• Exercise description: Please answer from the facial recognition text: in what file format is Taksec 3D data stored?

• Extracted text:
Secondly, 2D facial recognition systems work only by comparing ratios between key features. Such systems are not able to extract accurate or ground-based measurements of the facial structure. 2D images are therefore not flexible with respect to orientation or scale change. Performing a more reliable recognition requires the storage of multiple views or “templates” over varying conditions.
Therefore, even without changing any basic biometric properties of a person, 2D systems may perform quite poorly in real life scenarios.
TakSec VisionAccess Enrollment Stations
 Taksecs’ Facial Enrollment Station performs user enrollment and builds 3D template databases, as well as creating 2D color jpeg files and video feed, in accordance with ICAO standards. Designed with Taksec’s advanced patented optical technology, structured light, and algorithms and easily integrating into a range of existing hardware or software security systems, the enrollment station comprises a 3D camera and 2D color digital video camera. The outputs of the enrollment camera from a single enrollment shot are: a) a sequence of 2D color JPEG images (video feed) according to ICAO specifications; b) 3D image or reconstructed mesh; c) 3D template; d) 3D hologram; e) 2D black & white JPEG image for 2D matching engine. The output may either be stored in a database or written to a card or chip. This allows multiple outputs to be generated from a single enrollment shot in a fast and cost-effective manner. Taksec 3D data is stored in the standard Common Biometric Exchange File Format (CBEFF). The data described by CBEFF includes Security (Digital Signatures and Data Encryption, Processing information and the Biometric data. The 3D biometric data resides within the CBEFF structure is stored in a propriety encrypted format. Taksec’s efforts to protect the 3D data in conjunction with a strong network security policy by the customer provides a secure environment for the solution.
Robustness to Lighting & Angles
 Current 2D face recognition systems are based on standard photo or video pictures (intensity images) of a subject’s face – these are not ground-based measurements and are highly sensitive to changes in ambient lighting or view angle. In addition, they are sensitive to changes in scale, facial accessories (make-up, glasses, and beards) and aging of the user.

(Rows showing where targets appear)
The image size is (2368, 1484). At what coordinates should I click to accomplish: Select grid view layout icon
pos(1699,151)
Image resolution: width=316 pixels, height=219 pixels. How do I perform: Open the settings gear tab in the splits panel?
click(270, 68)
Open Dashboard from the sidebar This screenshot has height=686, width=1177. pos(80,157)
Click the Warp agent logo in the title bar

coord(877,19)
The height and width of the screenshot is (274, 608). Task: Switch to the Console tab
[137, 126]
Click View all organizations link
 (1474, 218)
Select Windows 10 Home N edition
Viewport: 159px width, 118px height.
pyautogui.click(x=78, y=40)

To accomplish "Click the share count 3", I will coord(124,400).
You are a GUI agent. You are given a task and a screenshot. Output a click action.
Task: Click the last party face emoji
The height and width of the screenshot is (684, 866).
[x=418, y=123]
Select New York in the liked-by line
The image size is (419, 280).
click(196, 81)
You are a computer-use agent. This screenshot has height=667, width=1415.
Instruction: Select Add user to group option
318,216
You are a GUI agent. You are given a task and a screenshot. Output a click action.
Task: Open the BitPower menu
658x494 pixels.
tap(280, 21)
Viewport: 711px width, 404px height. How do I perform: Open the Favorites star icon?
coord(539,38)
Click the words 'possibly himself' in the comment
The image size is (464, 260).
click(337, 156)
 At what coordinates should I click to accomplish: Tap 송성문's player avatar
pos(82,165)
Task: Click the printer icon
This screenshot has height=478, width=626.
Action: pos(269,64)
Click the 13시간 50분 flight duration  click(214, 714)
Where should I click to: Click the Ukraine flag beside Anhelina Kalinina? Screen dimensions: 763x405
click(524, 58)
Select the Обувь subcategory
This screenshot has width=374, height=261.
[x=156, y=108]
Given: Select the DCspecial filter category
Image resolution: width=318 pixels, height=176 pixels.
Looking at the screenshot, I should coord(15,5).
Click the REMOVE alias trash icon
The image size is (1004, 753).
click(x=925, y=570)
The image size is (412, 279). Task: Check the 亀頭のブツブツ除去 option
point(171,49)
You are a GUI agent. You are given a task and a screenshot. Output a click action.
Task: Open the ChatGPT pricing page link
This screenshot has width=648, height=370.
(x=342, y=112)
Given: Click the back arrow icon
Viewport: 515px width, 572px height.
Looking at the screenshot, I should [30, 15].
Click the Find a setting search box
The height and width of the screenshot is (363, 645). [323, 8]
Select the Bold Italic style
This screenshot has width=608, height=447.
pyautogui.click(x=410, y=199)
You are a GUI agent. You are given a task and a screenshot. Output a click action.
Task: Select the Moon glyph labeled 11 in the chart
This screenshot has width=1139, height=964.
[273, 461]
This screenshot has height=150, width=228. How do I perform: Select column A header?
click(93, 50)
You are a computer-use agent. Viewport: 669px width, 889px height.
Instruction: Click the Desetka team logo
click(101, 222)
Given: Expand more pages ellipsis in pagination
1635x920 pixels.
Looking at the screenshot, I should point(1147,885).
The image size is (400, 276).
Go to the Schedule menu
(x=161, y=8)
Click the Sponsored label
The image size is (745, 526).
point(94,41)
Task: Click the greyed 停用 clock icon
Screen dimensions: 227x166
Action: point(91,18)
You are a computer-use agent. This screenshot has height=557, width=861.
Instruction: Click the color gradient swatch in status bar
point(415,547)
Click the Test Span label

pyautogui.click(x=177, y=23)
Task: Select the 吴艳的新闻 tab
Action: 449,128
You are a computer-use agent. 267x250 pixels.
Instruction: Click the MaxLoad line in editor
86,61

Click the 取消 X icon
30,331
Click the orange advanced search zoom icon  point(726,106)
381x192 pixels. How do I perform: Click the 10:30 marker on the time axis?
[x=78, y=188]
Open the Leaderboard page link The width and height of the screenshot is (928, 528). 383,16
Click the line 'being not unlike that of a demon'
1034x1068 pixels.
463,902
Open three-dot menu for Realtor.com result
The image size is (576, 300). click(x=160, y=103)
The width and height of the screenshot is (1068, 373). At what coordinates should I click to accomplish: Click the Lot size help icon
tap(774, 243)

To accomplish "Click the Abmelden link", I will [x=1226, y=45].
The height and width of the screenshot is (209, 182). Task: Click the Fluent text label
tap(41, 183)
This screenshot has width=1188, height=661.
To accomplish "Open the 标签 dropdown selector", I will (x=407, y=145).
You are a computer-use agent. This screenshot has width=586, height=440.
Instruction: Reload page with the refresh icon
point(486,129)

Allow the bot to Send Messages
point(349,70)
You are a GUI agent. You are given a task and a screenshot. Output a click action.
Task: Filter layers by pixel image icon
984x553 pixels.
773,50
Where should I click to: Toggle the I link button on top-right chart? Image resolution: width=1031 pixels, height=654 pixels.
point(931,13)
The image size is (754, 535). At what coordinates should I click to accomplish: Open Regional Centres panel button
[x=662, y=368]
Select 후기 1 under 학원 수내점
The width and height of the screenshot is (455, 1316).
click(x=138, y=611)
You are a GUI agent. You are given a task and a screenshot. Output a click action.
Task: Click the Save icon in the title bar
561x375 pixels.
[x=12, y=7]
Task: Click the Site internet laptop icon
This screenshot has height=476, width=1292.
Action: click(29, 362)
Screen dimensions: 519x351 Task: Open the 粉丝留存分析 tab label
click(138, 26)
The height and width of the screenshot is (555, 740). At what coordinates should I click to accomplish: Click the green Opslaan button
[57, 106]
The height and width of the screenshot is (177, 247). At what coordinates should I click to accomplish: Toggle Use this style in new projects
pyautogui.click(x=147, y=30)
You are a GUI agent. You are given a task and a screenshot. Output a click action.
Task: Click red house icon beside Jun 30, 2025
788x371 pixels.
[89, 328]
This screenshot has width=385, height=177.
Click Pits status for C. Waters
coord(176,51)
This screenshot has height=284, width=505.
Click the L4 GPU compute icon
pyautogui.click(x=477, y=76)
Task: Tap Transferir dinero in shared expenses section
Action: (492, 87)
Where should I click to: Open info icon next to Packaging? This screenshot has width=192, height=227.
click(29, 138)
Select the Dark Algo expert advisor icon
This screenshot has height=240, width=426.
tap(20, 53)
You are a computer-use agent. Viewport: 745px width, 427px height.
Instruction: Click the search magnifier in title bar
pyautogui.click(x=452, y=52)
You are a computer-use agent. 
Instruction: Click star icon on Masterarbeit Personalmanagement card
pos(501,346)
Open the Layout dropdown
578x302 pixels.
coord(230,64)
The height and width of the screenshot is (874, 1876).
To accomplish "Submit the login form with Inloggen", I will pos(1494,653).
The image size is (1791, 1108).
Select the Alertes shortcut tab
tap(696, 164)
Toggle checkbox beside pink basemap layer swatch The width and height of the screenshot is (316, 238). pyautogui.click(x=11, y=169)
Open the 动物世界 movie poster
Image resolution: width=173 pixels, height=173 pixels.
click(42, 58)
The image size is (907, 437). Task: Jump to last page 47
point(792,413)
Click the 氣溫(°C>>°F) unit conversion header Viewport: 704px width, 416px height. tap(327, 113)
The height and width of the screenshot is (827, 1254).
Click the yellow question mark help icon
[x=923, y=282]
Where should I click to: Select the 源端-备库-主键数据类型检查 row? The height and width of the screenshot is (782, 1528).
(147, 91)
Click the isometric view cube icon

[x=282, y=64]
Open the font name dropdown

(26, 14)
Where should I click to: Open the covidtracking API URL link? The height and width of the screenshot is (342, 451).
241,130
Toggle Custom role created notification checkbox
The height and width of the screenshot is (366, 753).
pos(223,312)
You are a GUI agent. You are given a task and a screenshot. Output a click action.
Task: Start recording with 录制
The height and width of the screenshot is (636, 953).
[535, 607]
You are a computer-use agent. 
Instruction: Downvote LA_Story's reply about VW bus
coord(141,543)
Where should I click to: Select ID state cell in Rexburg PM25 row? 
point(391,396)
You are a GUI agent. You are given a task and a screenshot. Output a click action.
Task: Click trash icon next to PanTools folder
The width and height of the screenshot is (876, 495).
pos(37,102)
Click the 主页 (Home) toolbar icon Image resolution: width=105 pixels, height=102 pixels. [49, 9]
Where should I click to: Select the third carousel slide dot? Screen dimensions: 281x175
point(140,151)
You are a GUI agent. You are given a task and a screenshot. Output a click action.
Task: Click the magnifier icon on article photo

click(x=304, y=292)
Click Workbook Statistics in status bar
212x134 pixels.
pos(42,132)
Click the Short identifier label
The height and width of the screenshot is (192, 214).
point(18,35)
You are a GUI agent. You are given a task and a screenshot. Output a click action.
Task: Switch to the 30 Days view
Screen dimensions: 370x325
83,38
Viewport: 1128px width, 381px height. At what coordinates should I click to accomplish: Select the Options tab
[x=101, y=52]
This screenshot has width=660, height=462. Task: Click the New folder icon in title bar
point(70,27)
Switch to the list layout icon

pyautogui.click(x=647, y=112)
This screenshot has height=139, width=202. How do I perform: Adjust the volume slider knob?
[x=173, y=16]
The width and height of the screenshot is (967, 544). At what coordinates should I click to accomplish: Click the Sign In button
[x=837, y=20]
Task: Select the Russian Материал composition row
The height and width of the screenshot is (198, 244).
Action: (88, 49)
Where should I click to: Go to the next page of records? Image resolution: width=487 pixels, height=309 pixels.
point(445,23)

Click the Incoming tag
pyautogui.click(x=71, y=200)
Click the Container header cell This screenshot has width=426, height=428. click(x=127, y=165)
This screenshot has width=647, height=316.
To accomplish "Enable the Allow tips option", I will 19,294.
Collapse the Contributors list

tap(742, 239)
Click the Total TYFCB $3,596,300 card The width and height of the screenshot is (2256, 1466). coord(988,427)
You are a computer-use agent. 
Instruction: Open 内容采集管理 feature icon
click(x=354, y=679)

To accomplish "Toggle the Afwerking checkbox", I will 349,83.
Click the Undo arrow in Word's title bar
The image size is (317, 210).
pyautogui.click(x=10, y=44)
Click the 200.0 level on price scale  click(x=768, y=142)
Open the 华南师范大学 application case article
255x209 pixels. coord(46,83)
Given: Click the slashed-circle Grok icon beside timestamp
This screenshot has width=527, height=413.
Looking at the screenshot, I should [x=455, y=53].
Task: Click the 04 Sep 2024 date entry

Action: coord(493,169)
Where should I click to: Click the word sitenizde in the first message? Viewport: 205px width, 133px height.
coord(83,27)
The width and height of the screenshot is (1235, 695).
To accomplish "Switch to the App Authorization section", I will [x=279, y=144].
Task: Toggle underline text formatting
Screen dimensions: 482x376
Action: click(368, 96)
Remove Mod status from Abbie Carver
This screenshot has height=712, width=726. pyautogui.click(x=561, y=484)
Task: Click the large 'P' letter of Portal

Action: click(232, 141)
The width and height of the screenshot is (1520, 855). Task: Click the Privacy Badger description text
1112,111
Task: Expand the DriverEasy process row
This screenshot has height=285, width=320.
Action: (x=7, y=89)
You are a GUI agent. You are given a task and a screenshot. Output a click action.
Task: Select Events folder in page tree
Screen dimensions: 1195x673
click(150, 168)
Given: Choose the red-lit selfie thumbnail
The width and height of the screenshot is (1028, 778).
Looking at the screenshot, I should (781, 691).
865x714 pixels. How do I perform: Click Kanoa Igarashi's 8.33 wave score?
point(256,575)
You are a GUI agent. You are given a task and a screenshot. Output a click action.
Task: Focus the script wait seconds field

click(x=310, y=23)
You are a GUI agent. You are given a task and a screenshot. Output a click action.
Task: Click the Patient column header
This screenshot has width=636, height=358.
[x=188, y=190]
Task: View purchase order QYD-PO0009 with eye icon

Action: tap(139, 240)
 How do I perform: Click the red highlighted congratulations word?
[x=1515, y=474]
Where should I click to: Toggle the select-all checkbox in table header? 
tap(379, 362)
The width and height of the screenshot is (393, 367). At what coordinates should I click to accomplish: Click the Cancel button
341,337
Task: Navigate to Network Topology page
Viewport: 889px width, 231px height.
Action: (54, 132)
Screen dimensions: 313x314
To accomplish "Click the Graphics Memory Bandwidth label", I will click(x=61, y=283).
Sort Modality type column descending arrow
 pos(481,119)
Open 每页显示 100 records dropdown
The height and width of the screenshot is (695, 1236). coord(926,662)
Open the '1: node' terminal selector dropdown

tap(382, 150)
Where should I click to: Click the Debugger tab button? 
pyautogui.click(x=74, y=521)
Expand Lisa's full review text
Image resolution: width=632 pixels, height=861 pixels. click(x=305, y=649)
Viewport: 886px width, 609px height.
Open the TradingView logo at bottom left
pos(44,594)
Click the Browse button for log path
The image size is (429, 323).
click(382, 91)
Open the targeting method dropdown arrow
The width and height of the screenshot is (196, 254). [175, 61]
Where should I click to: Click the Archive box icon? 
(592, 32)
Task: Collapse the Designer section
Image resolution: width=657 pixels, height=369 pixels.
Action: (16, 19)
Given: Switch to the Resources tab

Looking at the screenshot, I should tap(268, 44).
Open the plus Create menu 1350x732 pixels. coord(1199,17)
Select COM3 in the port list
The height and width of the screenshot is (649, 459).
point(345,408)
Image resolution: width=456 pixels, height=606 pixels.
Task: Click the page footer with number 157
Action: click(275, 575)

• Task result: The standard Common Biometric Exchange File Format (CBEFF).